2. **Figure out how much NaCN we need to make that much OH-:**
When NaCN dissolves in water, its CN- part reacts with water to make OH- and another chemical called HCN. It's like a little chemical dance:
CN-(aq) + H2O(l) <=> HCN(aq) + OH-(aq)
We need a special helper number for CN- to know how much starting CN- (from NaCN) we need to make our 0.00010 M of OH-. This number is called Kb. We can look it up in a chemistry book or chart for HCN's partner (Ka for HCN is usually around 6.2 x 10^-10), and then we can find Kb using another rule (Kw / Ka = Kb, where Kw is 1.0 x 10^-14). So, Kb for CN- is about 1.6 x 10^-5.

Now, we use this Kb number and our [OH-] to figure out the starting amount of CN- (let's call it 'C'). This is like solving a little puzzle! The recipe is:
Kb = ([HCN] * [OH-]) / [CN- remaining]
Since [OH-] and [HCN] are the same (they're made together), and [CN- remaining] is our starting 'C' minus the amount that turned into OH-, we can write:
1.6 x 10^-5 = (0.00010 * 0.00010) / (C - 0.00010)
We solve for C:
C - 0.00010 = (0.00010 * 0.00010) / (1.6 x 10^-5)
C - 0.00010 = 0.000000010 / 0.000016 = 0.000625
C = 0.000625 + 0.00010 = 0.000725 M

So, we need to start with a concentration of 0.000725 M of NaCN.

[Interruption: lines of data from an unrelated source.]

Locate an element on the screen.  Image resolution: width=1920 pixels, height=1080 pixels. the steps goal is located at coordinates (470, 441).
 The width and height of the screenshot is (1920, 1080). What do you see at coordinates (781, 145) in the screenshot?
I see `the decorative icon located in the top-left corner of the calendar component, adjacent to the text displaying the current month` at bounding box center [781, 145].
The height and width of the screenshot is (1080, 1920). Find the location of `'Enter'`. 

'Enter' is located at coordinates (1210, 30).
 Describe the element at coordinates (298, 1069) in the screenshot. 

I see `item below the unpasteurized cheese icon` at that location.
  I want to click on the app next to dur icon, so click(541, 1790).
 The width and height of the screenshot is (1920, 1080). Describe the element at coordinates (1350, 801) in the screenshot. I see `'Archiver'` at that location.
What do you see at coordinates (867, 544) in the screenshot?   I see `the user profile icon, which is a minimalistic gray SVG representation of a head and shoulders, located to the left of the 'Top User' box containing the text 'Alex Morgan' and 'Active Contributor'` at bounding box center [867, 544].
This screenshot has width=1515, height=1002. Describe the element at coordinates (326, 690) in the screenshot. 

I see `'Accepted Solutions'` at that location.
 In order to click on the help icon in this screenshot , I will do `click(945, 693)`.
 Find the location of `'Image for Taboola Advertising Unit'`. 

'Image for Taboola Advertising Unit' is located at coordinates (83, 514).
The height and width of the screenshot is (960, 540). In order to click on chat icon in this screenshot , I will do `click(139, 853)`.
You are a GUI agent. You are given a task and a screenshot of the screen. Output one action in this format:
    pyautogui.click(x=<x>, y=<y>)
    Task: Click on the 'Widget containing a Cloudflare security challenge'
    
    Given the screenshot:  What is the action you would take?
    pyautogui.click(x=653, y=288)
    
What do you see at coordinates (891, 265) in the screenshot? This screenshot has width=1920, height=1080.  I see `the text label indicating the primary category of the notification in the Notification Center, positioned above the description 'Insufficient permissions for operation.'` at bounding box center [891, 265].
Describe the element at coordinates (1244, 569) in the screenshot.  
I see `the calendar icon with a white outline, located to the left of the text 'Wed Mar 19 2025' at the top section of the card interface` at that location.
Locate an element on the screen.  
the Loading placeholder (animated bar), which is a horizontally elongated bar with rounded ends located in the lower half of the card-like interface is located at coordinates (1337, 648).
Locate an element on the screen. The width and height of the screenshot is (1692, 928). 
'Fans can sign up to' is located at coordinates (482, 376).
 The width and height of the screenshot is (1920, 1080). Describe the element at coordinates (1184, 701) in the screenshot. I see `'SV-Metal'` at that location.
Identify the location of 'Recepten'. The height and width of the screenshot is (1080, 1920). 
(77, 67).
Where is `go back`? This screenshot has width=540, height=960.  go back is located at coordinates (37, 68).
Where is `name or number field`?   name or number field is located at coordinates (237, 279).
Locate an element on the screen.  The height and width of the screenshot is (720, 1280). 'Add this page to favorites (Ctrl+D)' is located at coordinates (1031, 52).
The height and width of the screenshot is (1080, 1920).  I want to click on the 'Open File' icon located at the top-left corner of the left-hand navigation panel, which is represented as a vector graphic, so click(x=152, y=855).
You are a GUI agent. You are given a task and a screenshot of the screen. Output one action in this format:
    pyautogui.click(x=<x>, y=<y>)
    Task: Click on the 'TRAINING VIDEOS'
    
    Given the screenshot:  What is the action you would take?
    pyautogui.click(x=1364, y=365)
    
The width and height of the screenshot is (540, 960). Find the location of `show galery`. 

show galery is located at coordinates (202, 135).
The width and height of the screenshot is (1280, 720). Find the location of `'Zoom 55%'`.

3. **Calculate total moles of NaCN:**
We need this concentration in 250 mL of solution. First, we change 250 mL to liters: 250 mL = 0.250 L.
Then, to find the total moles of NaCN, we multiply the concentration by the volume:
Moles = 0.000725 moles/L * 0.250 L = 0.00018125 moles

4. **Convert moles of NaCN to grams:**
Finally, we need to know how many grams that is! We use the molar mass of NaCN (how much one mole weighs). For NaCN, it's about 49.01 grams for every mole.
Grams = Moles * Molar Mass
Grams = 0.00018125 moles * 49.01 grams/mole = 0.00888325 grams

Rounding this to two significant figures (because our starting pH value implies that level of precision for the concentration values), we get 0.0088 grams.